--- Directions ---
Update the data from the line with "coordinates (896, 269)." up to and including the line with "This screenshot has width=643, height=505." by replacing "Describe the element" with "Identify the element". Return only those lines, with everything else unchanged.

(Collected data entries)
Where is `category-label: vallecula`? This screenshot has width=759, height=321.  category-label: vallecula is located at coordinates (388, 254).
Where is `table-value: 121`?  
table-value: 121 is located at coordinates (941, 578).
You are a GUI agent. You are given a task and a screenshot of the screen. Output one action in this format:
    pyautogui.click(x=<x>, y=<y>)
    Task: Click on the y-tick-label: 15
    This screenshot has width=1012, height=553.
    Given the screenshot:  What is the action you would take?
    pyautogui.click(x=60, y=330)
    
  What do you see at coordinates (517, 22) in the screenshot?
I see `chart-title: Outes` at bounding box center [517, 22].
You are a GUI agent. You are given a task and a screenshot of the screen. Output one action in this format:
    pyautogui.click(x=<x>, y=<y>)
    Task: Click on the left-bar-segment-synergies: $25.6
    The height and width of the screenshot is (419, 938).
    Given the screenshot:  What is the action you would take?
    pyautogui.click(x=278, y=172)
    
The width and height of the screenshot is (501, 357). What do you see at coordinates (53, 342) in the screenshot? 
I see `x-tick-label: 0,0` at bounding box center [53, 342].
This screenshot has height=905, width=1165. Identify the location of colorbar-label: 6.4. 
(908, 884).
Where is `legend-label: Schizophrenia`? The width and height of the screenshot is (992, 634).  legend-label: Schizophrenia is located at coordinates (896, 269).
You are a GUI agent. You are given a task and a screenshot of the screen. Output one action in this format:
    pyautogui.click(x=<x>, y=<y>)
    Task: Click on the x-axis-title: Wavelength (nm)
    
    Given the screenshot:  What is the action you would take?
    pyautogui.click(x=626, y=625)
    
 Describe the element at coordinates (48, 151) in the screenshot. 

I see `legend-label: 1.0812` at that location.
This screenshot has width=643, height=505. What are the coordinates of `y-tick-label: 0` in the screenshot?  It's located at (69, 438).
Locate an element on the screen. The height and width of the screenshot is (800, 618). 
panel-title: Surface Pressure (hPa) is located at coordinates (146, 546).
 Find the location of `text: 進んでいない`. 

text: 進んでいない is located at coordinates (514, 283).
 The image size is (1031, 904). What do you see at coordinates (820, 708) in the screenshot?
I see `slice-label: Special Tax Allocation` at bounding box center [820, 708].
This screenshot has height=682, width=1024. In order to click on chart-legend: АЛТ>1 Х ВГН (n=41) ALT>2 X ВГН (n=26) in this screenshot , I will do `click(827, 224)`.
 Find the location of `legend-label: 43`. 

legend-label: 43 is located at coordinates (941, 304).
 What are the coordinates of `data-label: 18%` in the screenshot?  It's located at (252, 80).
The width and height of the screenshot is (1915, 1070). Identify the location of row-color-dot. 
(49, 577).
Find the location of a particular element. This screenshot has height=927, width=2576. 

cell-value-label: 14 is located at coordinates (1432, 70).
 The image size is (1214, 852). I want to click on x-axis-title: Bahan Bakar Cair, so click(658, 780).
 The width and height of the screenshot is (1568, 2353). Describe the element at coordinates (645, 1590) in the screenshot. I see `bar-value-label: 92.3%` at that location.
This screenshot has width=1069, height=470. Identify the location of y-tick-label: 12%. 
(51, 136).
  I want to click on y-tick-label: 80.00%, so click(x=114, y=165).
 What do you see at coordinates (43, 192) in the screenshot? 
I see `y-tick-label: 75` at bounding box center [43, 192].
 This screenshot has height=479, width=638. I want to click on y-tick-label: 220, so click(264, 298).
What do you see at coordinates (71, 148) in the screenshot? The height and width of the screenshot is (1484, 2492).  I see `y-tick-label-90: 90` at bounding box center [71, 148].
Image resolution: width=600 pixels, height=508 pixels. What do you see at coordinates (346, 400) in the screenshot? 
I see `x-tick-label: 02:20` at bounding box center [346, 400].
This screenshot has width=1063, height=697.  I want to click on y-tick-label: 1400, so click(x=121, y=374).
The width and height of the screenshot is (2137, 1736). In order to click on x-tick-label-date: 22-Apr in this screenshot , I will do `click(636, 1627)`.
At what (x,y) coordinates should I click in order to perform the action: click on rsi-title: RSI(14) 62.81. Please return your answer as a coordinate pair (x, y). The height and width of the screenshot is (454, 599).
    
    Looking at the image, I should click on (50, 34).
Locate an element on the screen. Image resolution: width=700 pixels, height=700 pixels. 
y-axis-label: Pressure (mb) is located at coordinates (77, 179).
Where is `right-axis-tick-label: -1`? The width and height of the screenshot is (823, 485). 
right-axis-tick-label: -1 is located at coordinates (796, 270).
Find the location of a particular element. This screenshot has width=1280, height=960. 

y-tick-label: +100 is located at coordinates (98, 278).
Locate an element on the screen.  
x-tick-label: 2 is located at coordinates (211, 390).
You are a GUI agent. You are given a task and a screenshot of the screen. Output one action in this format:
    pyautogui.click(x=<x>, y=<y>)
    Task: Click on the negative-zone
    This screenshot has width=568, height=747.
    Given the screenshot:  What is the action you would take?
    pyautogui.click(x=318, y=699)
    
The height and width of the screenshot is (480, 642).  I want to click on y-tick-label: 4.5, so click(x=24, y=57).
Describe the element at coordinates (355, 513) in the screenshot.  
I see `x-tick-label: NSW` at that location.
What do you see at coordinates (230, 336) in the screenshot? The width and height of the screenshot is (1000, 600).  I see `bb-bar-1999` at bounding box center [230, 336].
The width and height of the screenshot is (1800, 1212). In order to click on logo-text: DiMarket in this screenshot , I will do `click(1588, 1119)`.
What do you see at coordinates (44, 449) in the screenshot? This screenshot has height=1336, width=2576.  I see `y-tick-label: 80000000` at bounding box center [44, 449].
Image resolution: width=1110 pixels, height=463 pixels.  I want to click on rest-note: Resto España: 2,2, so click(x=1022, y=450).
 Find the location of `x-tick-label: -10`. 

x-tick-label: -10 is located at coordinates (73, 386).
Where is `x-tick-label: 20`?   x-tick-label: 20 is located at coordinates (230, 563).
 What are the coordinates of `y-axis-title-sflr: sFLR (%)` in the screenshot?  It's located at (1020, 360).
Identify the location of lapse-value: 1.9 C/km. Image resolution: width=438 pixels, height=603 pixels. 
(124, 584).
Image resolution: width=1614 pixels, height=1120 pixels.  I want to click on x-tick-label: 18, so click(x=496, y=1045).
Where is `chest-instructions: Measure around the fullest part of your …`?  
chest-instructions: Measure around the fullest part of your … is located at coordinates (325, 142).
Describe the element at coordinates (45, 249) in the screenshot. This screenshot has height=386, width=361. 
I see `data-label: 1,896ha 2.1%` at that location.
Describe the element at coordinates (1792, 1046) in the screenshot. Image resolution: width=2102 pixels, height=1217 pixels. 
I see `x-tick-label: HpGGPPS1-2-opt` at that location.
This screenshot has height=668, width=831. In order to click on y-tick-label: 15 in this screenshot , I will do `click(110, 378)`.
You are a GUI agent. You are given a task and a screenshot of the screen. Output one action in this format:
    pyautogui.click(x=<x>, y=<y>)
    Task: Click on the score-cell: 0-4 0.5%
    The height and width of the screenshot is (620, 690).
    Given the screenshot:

--- Answer below ---
Where is `legend-label: Schizophrenia`? The width and height of the screenshot is (992, 634).  legend-label: Schizophrenia is located at coordinates (896, 269).
You are a GUI agent. You are given a task and a screenshot of the screen. Output one action in this format:
    pyautogui.click(x=<x>, y=<y>)
    Task: Click on the x-axis-title: Wavelength (nm)
    
    Given the screenshot:  What is the action you would take?
    pyautogui.click(x=626, y=625)
    
 Identify the element at coordinates (48, 151) in the screenshot. 

I see `legend-label: 1.0812` at that location.
This screenshot has width=643, height=505. What are the coordinates of `y-tick-label: 0` in the screenshot?  It's located at (69, 438).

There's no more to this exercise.